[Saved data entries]
▽

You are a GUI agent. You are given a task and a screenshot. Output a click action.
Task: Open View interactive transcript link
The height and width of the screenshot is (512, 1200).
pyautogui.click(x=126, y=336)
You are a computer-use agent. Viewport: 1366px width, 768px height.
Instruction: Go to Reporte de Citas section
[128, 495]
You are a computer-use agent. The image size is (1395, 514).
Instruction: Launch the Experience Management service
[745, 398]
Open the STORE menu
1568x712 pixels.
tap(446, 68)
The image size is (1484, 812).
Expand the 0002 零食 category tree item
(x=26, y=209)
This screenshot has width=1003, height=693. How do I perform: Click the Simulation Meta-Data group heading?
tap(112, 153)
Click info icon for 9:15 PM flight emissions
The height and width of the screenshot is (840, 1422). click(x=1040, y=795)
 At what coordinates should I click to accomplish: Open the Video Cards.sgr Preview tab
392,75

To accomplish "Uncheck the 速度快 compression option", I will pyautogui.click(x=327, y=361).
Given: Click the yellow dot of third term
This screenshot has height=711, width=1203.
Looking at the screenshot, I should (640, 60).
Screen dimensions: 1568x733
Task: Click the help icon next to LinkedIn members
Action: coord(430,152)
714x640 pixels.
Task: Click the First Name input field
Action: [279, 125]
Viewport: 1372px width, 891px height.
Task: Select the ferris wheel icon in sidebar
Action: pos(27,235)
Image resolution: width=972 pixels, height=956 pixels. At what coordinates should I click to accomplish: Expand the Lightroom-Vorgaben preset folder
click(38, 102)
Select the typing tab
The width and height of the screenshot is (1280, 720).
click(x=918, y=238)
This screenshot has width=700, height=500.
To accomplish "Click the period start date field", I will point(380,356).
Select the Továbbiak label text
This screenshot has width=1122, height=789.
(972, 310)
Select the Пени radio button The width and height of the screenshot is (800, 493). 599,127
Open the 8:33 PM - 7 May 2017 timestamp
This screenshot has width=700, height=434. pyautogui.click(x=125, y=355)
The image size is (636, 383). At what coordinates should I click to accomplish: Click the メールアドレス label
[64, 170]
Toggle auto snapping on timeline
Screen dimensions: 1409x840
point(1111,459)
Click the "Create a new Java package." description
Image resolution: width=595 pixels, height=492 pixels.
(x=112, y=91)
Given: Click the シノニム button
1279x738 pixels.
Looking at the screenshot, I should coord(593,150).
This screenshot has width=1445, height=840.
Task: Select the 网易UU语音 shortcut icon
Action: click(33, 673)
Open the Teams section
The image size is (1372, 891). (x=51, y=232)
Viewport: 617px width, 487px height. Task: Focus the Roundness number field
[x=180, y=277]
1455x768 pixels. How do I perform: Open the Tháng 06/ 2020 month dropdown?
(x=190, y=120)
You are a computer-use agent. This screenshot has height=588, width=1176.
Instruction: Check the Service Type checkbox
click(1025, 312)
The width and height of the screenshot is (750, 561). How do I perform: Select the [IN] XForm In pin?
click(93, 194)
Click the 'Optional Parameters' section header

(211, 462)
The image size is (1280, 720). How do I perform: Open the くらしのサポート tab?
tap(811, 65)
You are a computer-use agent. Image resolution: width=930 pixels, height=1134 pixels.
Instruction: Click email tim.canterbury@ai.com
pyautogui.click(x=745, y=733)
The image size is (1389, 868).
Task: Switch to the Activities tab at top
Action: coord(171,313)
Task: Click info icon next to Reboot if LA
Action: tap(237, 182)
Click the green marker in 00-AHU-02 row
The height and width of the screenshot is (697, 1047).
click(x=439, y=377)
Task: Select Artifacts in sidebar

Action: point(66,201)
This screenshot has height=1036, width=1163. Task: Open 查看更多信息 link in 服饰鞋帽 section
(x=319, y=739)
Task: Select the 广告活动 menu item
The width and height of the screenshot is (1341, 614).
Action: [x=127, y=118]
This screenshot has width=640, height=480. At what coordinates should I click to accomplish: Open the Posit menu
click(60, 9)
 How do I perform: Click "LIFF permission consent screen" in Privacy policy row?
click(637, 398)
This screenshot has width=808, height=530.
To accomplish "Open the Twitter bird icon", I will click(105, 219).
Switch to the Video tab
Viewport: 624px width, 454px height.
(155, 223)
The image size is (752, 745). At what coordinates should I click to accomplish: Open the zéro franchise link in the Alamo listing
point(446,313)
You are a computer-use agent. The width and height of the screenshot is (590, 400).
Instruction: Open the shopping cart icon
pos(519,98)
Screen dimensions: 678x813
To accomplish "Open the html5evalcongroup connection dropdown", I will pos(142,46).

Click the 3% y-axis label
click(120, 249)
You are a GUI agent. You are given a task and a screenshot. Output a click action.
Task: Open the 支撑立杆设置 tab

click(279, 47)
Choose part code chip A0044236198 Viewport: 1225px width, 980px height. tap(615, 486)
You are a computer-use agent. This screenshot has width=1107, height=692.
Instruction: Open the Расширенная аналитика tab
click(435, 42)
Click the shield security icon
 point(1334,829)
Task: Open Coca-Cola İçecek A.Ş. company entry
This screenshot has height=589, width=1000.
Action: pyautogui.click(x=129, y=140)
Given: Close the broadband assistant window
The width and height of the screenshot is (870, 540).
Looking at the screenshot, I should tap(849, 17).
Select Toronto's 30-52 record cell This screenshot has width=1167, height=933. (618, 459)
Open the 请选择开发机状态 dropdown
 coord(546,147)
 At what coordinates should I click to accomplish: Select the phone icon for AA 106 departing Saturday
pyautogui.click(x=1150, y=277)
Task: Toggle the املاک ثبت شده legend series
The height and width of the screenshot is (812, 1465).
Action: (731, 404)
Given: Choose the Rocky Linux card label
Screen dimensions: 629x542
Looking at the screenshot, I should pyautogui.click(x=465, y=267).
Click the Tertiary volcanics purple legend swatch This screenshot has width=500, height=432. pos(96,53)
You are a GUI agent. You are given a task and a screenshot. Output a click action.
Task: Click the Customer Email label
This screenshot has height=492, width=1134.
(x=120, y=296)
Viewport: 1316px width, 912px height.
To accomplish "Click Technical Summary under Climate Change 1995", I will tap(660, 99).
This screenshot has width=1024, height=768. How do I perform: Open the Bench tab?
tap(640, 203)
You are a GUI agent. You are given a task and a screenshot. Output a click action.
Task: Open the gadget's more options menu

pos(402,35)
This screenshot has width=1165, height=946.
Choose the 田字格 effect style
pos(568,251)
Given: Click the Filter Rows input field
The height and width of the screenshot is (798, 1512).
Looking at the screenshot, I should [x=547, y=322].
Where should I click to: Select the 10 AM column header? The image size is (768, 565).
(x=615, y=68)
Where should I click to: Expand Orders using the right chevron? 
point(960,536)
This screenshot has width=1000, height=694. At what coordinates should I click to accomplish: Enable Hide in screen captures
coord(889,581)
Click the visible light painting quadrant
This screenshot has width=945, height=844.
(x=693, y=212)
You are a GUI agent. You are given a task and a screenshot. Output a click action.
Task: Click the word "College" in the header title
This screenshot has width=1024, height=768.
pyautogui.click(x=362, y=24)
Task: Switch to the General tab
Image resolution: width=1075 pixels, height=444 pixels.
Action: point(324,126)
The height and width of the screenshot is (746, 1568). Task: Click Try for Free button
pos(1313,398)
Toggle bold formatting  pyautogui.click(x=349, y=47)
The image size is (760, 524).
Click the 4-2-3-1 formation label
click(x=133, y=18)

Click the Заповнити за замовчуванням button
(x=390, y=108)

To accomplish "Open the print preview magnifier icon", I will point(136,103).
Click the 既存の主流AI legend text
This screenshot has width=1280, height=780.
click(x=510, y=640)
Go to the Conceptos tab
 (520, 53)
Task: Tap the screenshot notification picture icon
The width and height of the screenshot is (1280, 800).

△

- **TASK GOAL**: Write out all records exactly, keeping every detail.

- **SOLUTION**:
You are a GUI agent. You are given a task and a screenshot. Output a click action.
Task: Open View interactive transcript link
The height and width of the screenshot is (512, 1200).
pyautogui.click(x=126, y=336)
You are a computer-use agent. Viewport: 1366px width, 768px height.
Instruction: Go to Reporte de Citas section
[128, 495]
You are a computer-use agent. The image size is (1395, 514).
Instruction: Launch the Experience Management service
[745, 398]
Open the STORE menu
1568x712 pixels.
tap(446, 68)
The image size is (1484, 812).
Expand the 0002 零食 category tree item
(x=26, y=209)
This screenshot has width=1003, height=693. How do I perform: Click the Simulation Meta-Data group heading?
tap(112, 153)
Click info icon for 9:15 PM flight emissions
The height and width of the screenshot is (840, 1422). click(x=1040, y=795)
 At what coordinates should I click to accomplish: Open the Video Cards.sgr Preview tab
392,75

To accomplish "Uncheck the 速度快 compression option", I will pyautogui.click(x=327, y=361).
Given: Click the yellow dot of third term
This screenshot has height=711, width=1203.
Looking at the screenshot, I should (640, 60).
Screen dimensions: 1568x733
Task: Click the help icon next to LinkedIn members
Action: coord(430,152)
714x640 pixels.
Task: Click the First Name input field
Action: [279, 125]
Viewport: 1372px width, 891px height.
Task: Select the ferris wheel icon in sidebar
Action: pos(27,235)
Image resolution: width=972 pixels, height=956 pixels. At what coordinates should I click to accomplish: Expand the Lightroom-Vorgaben preset folder
click(38, 102)
Select the typing tab
The width and height of the screenshot is (1280, 720).
click(x=918, y=238)
This screenshot has width=700, height=500.
To accomplish "Click the period start date field", I will point(380,356).
Select the Továbbiak label text
This screenshot has width=1122, height=789.
(972, 310)
Select the Пени radio button The width and height of the screenshot is (800, 493). 599,127
Open the 8:33 PM - 7 May 2017 timestamp
This screenshot has width=700, height=434. pyautogui.click(x=125, y=355)
The image size is (636, 383). At what coordinates should I click to accomplish: Click the メールアドレス label
[64, 170]
Toggle auto snapping on timeline
Screen dimensions: 1409x840
point(1111,459)
Click the "Create a new Java package." description
Image resolution: width=595 pixels, height=492 pixels.
(x=112, y=91)
Given: Click the シノニム button
1279x738 pixels.
Looking at the screenshot, I should coord(593,150).
This screenshot has width=1445, height=840.
Task: Select the 网易UU语音 shortcut icon
Action: click(33, 673)
Open the Teams section
The image size is (1372, 891). (x=51, y=232)
Viewport: 617px width, 487px height. Task: Focus the Roundness number field
[x=180, y=277]
1455x768 pixels. How do I perform: Open the Tháng 06/ 2020 month dropdown?
(x=190, y=120)
You are a computer-use agent. This screenshot has height=588, width=1176.
Instruction: Check the Service Type checkbox
click(1025, 312)
The width and height of the screenshot is (750, 561). How do I perform: Select the [IN] XForm In pin?
click(93, 194)
Click the 'Optional Parameters' section header

(211, 462)
The image size is (1280, 720). How do I perform: Open the くらしのサポート tab?
tap(811, 65)
You are a computer-use agent. Image resolution: width=930 pixels, height=1134 pixels.
Instruction: Click email tim.canterbury@ai.com
pyautogui.click(x=745, y=733)
The image size is (1389, 868).
Task: Switch to the Activities tab at top
Action: coord(171,313)
Task: Click info icon next to Reboot if LA
Action: tap(237, 182)
Click the green marker in 00-AHU-02 row
The height and width of the screenshot is (697, 1047).
click(x=439, y=377)
Task: Select Artifacts in sidebar

Action: point(66,201)
This screenshot has height=1036, width=1163. Task: Open 查看更多信息 link in 服饰鞋帽 section
(x=319, y=739)
Task: Select the 广告活动 menu item
The width and height of the screenshot is (1341, 614).
Action: [x=127, y=118]
This screenshot has width=640, height=480. At what coordinates should I click to accomplish: Open the Posit menu
click(60, 9)
 How do I perform: Click "LIFF permission consent screen" in Privacy policy row?
click(637, 398)
This screenshot has width=808, height=530.
To accomplish "Open the Twitter bird icon", I will click(105, 219).
Switch to the Video tab
Viewport: 624px width, 454px height.
(155, 223)
The image size is (752, 745). At what coordinates should I click to accomplish: Open the zéro franchise link in the Alamo listing
point(446,313)
You are a computer-use agent. The width and height of the screenshot is (590, 400).
Instruction: Open the shopping cart icon
pos(519,98)
Screen dimensions: 678x813
To accomplish "Open the html5evalcongroup connection dropdown", I will pos(142,46).

Click the 3% y-axis label
click(120, 249)
You are a GUI agent. You are given a task and a screenshot. Output a click action.
Task: Open the 支撑立杆设置 tab

click(279, 47)
Choose part code chip A0044236198 Viewport: 1225px width, 980px height. tap(615, 486)
You are a computer-use agent. This screenshot has width=1107, height=692.
Instruction: Open the Расширенная аналитика tab
click(435, 42)
Click the shield security icon
 point(1334,829)
Task: Open Coca-Cola İçecek A.Ş. company entry
This screenshot has height=589, width=1000.
Action: pyautogui.click(x=129, y=140)
Given: Close the broadband assistant window
The width and height of the screenshot is (870, 540).
Looking at the screenshot, I should tap(849, 17).
Select Toronto's 30-52 record cell This screenshot has width=1167, height=933. (618, 459)
Open the 请选择开发机状态 dropdown
 coord(546,147)
 At what coordinates should I click to accomplish: Select the phone icon for AA 106 departing Saturday
pyautogui.click(x=1150, y=277)
Task: Toggle the املاک ثبت شده legend series
The height and width of the screenshot is (812, 1465).
Action: (731, 404)
Given: Choose the Rocky Linux card label
Screen dimensions: 629x542
Looking at the screenshot, I should pyautogui.click(x=465, y=267).
Click the Tertiary volcanics purple legend swatch This screenshot has width=500, height=432. pos(96,53)
You are a GUI agent. You are given a task and a screenshot. Output a click action.
Task: Click the Customer Email label
This screenshot has height=492, width=1134.
(x=120, y=296)
Viewport: 1316px width, 912px height.
To accomplish "Click Technical Summary under Climate Change 1995", I will tap(660, 99).
This screenshot has width=1024, height=768. How do I perform: Open the Bench tab?
tap(640, 203)
You are a GUI agent. You are given a task and a screenshot. Output a click action.
Task: Open the gadget's more options menu

pos(402,35)
This screenshot has width=1165, height=946.
Choose the 田字格 effect style
pos(568,251)
Given: Click the Filter Rows input field
The height and width of the screenshot is (798, 1512).
Looking at the screenshot, I should [x=547, y=322].
Where should I click to: Select the 10 AM column header? The image size is (768, 565).
(x=615, y=68)
Where should I click to: Expand Orders using the right chevron? 
point(960,536)
This screenshot has width=1000, height=694. At what coordinates should I click to accomplish: Enable Hide in screen captures
coord(889,581)
Click the visible light painting quadrant
This screenshot has width=945, height=844.
(x=693, y=212)
You are a GUI agent. You are given a task and a screenshot. Output a click action.
Task: Click the word "College" in the header title
This screenshot has width=1024, height=768.
pyautogui.click(x=362, y=24)
Task: Switch to the General tab
Image resolution: width=1075 pixels, height=444 pixels.
Action: point(324,126)
The height and width of the screenshot is (746, 1568). Task: Click Try for Free button
pos(1313,398)
Toggle bold formatting  pyautogui.click(x=349, y=47)
The image size is (760, 524).
Click the 4-2-3-1 formation label
click(x=133, y=18)

Click the Заповнити за замовчуванням button
(x=390, y=108)

To accomplish "Open the print preview magnifier icon", I will point(136,103).
Click the 既存の主流AI legend text
This screenshot has width=1280, height=780.
click(x=510, y=640)
Go to the Conceptos tab
 (520, 53)
Task: Tap the screenshot notification picture icon
The width and height of the screenshot is (1280, 800).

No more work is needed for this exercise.